He shivered and rubbed his hands up and down his bare arms to warm himself. After a while, when he felt he was ready, he stood on shaky legs, the comparison to a newly born colt not lost on him, and staggered over to where he’d left his T-shirt and glasses. He yanked the tee over his head and put the glasses—chunky horn-rims —onto his face. He’d been wearing glasses since he was five years old.

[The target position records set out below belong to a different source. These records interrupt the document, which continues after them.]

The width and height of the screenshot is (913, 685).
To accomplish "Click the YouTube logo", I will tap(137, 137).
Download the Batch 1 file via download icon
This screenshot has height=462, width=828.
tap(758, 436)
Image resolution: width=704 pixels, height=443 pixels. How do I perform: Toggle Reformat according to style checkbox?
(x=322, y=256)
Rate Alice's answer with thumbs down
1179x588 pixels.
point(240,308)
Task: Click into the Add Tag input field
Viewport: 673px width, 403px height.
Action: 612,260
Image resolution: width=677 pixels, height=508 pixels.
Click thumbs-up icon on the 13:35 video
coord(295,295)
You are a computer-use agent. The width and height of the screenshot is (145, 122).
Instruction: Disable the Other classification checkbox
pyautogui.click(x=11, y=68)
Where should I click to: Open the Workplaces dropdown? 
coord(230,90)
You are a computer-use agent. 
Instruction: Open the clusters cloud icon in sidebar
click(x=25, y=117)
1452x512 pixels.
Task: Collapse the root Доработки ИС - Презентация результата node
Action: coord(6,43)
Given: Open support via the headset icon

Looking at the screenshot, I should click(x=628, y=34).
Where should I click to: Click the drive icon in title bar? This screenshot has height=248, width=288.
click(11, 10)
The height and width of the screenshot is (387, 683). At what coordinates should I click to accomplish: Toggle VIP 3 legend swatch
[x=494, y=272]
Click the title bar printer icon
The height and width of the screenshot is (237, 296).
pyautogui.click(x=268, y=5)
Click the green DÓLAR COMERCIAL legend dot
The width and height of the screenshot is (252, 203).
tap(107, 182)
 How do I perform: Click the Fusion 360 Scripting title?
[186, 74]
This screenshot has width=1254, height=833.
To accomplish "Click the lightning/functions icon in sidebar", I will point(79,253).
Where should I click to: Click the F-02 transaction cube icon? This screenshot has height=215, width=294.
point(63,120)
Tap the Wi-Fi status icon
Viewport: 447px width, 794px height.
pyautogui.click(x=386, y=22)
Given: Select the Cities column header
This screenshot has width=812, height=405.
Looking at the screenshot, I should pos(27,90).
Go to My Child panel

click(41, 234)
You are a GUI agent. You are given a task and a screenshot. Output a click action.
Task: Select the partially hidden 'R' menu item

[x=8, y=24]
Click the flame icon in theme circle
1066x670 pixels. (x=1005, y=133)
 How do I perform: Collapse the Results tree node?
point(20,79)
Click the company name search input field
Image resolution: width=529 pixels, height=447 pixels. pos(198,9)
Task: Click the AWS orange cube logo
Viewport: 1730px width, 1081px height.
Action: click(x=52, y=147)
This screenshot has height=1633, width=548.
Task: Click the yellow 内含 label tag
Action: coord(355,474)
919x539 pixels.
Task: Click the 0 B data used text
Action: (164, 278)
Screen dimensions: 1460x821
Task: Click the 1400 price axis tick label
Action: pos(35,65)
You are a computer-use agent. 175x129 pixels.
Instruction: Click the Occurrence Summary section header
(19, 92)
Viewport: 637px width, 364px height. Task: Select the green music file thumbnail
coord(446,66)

It felt more natural with them on than without.

It crossed his mind for half a second that his blurry vision had been a contributor to what he’d seen—or not seen; he was already doubting himself—but even with the glasses restoring his vision to twenty-twenty , the view of the sky above remained placid, dark, unremarkable.

He scanned the horizon for a while, still looking for something he’d lost, but saw nothing new other than an industrial ship way out there, at the very edge of what Rory imagined was the world.
Perhaps the ship would topple off the edge and into the mouth of a waiting giant membrane that looked something like a cloud with lights and spinning figures inside?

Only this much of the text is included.